Yellow nail syndrome: treatment with octreotide.
Schlüsselwörter
Abstrakt
BACKGROUND
The yellow nail syndrome (YNS) is the triad of 'yellow' nails, peripheral oedema and pleural effusions. For diagnosis, which is clinical, at least two of these findings are necessary. Also typical is a long-standing chronic cough often caused by low-grade bronchiectases. The pleural effusions often require pleurodesis. The pathogenesis is probably a dysfunction of the lymphatic system (1, 2). Octreotide regulates the release of growth hormone and thyrotropin, and also has effects on the gastro-intestinal tract, where it inhibits glandular secretion, neurotransmission, smooth-muscle contraction and absorption of nutrients.

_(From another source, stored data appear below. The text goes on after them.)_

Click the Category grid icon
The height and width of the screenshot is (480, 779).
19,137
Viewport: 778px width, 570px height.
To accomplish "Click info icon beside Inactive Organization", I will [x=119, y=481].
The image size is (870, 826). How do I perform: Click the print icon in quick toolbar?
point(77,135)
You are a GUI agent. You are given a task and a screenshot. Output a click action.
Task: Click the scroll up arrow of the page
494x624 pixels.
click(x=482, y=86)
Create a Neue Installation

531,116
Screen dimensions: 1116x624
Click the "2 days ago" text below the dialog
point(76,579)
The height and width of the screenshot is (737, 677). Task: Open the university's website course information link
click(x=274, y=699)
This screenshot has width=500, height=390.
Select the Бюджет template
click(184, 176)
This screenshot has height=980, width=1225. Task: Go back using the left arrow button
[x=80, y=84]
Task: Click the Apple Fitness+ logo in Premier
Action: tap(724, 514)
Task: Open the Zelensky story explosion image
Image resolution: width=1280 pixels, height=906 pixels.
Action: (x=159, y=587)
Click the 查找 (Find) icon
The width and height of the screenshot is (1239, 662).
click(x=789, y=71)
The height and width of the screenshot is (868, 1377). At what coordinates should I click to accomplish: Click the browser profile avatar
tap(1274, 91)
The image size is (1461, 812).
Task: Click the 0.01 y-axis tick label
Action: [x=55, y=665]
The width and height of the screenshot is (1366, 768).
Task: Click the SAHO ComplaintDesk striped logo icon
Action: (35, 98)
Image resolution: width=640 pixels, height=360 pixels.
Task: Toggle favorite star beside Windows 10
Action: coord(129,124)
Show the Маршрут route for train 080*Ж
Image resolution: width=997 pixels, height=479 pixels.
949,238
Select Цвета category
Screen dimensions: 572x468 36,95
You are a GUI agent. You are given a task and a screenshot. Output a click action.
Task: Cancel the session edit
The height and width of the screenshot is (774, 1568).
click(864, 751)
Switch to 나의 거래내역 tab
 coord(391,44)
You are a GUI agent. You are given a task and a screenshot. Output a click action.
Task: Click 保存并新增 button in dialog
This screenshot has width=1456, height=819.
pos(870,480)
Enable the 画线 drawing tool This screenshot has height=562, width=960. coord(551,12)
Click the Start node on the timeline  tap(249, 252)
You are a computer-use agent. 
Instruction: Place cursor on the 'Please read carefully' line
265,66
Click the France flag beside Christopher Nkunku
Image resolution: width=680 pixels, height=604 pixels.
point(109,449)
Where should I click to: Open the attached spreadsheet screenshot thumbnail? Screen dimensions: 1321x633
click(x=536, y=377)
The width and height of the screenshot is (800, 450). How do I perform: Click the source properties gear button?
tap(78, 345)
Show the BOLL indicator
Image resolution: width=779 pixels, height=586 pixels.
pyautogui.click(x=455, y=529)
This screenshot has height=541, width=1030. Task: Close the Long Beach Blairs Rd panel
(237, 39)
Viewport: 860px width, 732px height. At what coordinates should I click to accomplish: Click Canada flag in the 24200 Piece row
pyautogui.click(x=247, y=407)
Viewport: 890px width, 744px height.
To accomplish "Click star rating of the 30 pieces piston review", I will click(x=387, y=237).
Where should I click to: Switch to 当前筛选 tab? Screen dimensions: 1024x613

Adverse effects are nausea, abdominal cramps, diarrhoea, malabsorption of fat and flatulence (3). Because of the inhibition of absorption of fats and other nutrients, octreotide has been useful in chylothorax from many different causes (4). The pleural effusion in YNS is usually an exudate, but in rare cases a frank chylothorax. One such case with successful octreotide treatment has been described in the literature (5).
OBJECTIVE
The aim of this report was to investigate the effect of octreotide treatment on a patient with YNS with pleural exudates not resulting from chylothorax.
RESULTS
A 62-year-old man with typical YNS presented with bilateral large pleural effusions (Fig. 1). He had suffered from repeated pneumonia for many years, and 10 years earlier mild bronchiectases were diagnosed and yellow nails were noted. From the right pleura, 1750-mL clear yellowish fluid was removed and a few days later, 1300 mL was removed from the left side. During the next few weeks, repeated thoracocenteses on both sides were necessary for the palliation of his dyspnoea, and the total amount of removed fluid was more than 10 L. The pleural fluid showed a low cholesterol value, 1.2 mmol/L (serum, 3.5), a fairly high albumin level, 19.0 g/L [serum, 25 g/L (normal, 36-45)], and no triglycerides. Octreotide was administered, initially 0.5 mg subcutaneously twice daily to make sure that there were no side effects, then the long-acting drug, 30 mg given every fourth week. There was a subjective improvement after the first week, and even though he still has pleural effusions bilaterally, he no longer needs palliative thoracocenteses and can live a normal life. His nails are better, as is the oedema. He is satisfied with his treatment and does not wish to have any pleurodesis. The observation time is now 6 months, and no adverse side effects have been seen so far.
CONCLUSIONS
Octreotide can be tried in cases of YNS before more aggressive therapies are started. However, the best results are probably achieved in the rare cases where the effusion is a chylothorax. The other symptoms, such as yellow nails and oedema, also seemed to improve but evaluation is difficult because even normally, there are variations over time with these symptoms. Pleurodesis will probably be necessary in the future for our patient despite his octreotide treatment. Further studies are warranted in this rare disease.